ソフトバンクなど、内視鏡検査映像を5Gで伝送しAIによる画像診断補助を行う実証実験

AIメディカルサービス(以下、AIM)とソフトバンクは2021年3月26日、内視鏡検査の映像を5Gで伝送し、AIで画像診断補助を行う実証実験を今月3日~4日に行ったと発表した。

今回の実証実験は、「内閣府 戦略的イノベーション創造プログラム(SIP)」において採択された、「AIホスピタルによる高度診断・治療システム」の社会実装に向けたプロジェクトの一環として実施したもの。国内では少子高齢化や過疎化の影響で、地域間における医療格差が生じているほか、医療の高度化・複雑化に伴い、専門医の不足や医療関係者の負担の増加が課題となっている。AIホスピタルプロジェクトはこれらの課題を解決するため、医療現場での診断・治療など様々な場面においてAIで支援する医療AIプラットフォームを医療機関などに幅広く提供することを目指している。

今回、AIホスピタルプロジェクトの一環として、離島や過疎地の病院などから遠隔地の専門医に対し、患者の内視鏡検査の映像を5Gでリアルタイムに伝送し、専門医がAIを活用してがんなどの診断補助を行うケースを想定した実証実験が行われた。AIMが開発し、内視鏡と連携してAI画像解析により疾患有無の判断補助を行う「AI画像判定システム」と、ソフトバンクの5Gネットワークを活用。内視鏡専門医の立ち会い協力の下、下記の項目に関する比較を行い、遠隔で診断補助を行うケースを想定した上で、5GやAI画像判定システムの有用性を検証した。(協力:医療法人 ただともひろ胃腸科肛門科 柴田 淳一院長)

1.内視鏡専門医による伝送映像の比較
(1)内視鏡の装置とモニターを通信ネットワークでつなぎ、あらかじめ撮影した内視鏡検査の映像を5G/4G経由でモニターに伝送。
(2)画質やスムーズさ、病変(病気による生体の変化)の確認可否についてそれぞれ目視で確認し、通常の内視鏡検査時と比較。

伝送された内視鏡検査の映像を確認する様子

2.AI画像判定システムによる疾病確率の比較
(1)内視鏡検査の映像から画像を切り出し、直接AI画像判定システムで読み込む。
(2)(1)と同じ映像を5G/4Gで伝送した上で(1)と同じタイミングで画像を切り出し、それぞれAI画像判定システムで読み込む。
(3)(1)~(2)において、AI画像判定システムが算出した疾患有無の確率を比較。

AI画像システム判定の画面

1.については、通常の内視鏡検査時と比較して、4Gでは映像の乱れがあったが、5Gではほぼ遜色がなかった。また、4Gでは映像の乱れの影響により小さな病変を確認できない、または判断に迷う場合もあるが、5Gでは微細な血管やポリープなども鮮明で確認しやすかった。

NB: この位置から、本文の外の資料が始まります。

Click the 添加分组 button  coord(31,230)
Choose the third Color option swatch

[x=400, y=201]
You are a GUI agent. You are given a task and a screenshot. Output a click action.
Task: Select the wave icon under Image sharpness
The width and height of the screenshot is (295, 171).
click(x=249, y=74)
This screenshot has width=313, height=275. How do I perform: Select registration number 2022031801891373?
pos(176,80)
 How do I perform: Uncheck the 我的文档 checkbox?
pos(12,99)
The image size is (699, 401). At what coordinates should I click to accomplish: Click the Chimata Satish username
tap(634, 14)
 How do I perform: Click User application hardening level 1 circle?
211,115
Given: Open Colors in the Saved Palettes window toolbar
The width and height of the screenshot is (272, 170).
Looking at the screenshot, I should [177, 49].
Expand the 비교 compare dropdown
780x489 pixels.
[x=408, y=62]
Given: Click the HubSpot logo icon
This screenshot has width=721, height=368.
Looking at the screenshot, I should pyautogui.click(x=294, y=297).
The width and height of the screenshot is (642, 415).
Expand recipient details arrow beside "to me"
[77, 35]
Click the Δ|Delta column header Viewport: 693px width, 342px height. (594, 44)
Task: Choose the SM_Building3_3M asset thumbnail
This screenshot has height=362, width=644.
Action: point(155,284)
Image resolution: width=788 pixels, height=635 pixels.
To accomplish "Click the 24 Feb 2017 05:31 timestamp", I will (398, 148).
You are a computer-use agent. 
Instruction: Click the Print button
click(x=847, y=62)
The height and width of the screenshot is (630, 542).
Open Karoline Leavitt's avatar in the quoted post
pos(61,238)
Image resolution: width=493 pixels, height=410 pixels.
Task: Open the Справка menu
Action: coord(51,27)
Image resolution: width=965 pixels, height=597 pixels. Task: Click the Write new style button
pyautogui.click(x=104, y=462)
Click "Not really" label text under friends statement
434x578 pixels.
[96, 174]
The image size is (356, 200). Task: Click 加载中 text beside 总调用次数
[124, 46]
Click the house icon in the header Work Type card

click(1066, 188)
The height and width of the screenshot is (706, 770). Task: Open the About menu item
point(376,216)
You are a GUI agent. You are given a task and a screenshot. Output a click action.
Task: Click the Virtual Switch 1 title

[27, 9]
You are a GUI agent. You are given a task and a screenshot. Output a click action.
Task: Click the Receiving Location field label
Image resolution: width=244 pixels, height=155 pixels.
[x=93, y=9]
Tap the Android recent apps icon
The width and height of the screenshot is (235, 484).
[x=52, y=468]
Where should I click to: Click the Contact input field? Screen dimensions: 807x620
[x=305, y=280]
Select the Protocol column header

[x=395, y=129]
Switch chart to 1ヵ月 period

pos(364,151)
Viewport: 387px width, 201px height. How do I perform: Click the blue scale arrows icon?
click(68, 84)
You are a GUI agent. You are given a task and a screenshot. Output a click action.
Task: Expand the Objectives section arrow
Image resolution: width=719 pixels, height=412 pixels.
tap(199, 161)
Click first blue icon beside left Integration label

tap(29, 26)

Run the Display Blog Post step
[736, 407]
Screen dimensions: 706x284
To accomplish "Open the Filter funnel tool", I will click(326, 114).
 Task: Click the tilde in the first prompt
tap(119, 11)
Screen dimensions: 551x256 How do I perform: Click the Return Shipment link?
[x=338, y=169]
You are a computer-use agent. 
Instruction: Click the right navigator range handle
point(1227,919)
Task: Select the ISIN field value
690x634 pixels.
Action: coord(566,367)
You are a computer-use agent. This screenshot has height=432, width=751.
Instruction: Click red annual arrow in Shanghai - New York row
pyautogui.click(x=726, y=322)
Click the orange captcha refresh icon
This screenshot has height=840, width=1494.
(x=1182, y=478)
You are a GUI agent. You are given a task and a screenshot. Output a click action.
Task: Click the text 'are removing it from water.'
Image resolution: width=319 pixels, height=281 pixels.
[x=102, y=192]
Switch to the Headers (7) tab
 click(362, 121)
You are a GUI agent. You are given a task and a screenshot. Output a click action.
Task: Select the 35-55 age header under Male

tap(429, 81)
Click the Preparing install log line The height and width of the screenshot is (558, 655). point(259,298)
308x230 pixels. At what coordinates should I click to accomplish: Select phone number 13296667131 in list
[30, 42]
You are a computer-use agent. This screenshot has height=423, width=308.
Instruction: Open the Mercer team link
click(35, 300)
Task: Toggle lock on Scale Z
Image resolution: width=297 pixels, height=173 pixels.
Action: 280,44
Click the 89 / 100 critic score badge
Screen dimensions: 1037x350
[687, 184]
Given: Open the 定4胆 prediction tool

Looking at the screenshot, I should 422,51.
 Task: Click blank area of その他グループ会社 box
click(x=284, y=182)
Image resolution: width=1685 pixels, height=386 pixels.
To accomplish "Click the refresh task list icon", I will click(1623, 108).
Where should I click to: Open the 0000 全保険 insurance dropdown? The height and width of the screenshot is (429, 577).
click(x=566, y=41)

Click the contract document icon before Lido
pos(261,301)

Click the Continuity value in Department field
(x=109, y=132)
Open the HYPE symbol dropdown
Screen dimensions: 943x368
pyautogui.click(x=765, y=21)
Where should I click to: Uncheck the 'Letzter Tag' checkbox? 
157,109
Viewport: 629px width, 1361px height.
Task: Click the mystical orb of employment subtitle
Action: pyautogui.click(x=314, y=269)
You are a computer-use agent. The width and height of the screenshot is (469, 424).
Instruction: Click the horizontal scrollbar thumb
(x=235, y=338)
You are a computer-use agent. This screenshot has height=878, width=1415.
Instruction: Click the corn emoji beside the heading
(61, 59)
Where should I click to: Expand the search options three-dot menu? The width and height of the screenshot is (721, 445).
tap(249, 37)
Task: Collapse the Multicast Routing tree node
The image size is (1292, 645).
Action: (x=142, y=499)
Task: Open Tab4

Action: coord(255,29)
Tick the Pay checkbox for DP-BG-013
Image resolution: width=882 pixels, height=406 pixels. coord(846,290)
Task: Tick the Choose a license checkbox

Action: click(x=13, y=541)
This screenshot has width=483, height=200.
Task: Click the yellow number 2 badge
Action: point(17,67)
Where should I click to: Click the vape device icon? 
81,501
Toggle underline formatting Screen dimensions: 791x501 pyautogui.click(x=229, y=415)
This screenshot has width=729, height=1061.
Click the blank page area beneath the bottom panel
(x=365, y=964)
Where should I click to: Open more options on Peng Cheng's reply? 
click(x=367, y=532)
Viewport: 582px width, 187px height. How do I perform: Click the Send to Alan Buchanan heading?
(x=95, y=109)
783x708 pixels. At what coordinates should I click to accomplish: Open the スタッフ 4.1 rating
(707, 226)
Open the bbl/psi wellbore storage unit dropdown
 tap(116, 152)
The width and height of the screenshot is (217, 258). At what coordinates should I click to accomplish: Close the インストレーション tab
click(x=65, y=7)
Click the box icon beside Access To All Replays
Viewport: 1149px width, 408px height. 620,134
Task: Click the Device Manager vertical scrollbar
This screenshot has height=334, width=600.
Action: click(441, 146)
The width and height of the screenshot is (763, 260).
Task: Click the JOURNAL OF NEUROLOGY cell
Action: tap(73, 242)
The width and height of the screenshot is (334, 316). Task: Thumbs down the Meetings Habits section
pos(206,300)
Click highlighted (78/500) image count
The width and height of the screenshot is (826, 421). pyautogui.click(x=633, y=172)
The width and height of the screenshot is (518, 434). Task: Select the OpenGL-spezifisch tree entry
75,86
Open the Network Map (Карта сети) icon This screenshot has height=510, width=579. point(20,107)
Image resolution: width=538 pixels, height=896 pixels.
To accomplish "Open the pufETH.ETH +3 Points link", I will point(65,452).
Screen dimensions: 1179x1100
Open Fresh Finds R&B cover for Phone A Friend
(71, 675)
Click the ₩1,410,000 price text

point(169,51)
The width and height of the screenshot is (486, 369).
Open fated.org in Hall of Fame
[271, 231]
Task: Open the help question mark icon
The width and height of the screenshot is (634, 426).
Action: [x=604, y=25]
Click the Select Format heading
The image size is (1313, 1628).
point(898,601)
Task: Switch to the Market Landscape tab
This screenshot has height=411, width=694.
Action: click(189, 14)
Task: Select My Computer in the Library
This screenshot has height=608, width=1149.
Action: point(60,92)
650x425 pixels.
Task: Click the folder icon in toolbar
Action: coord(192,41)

2.については、内視鏡から直接画像を読み込んだ場合と比較して、5G/4G4Gを経由した場合ではほぼ同等の正しい数値を算出した。

今回の実証実験を通じて、遠隔診断補助システムを実現する上で、5GおよびAI画像判定システムの有用性が十分にあることが確認されたとして、両社は今後も、5GおよびAIを活用した遠隔診断補助システムの開発を共同で進め、AIホスピタルプロジェクトの医療AIプラットフォームへ実装することを目指していきたいしている。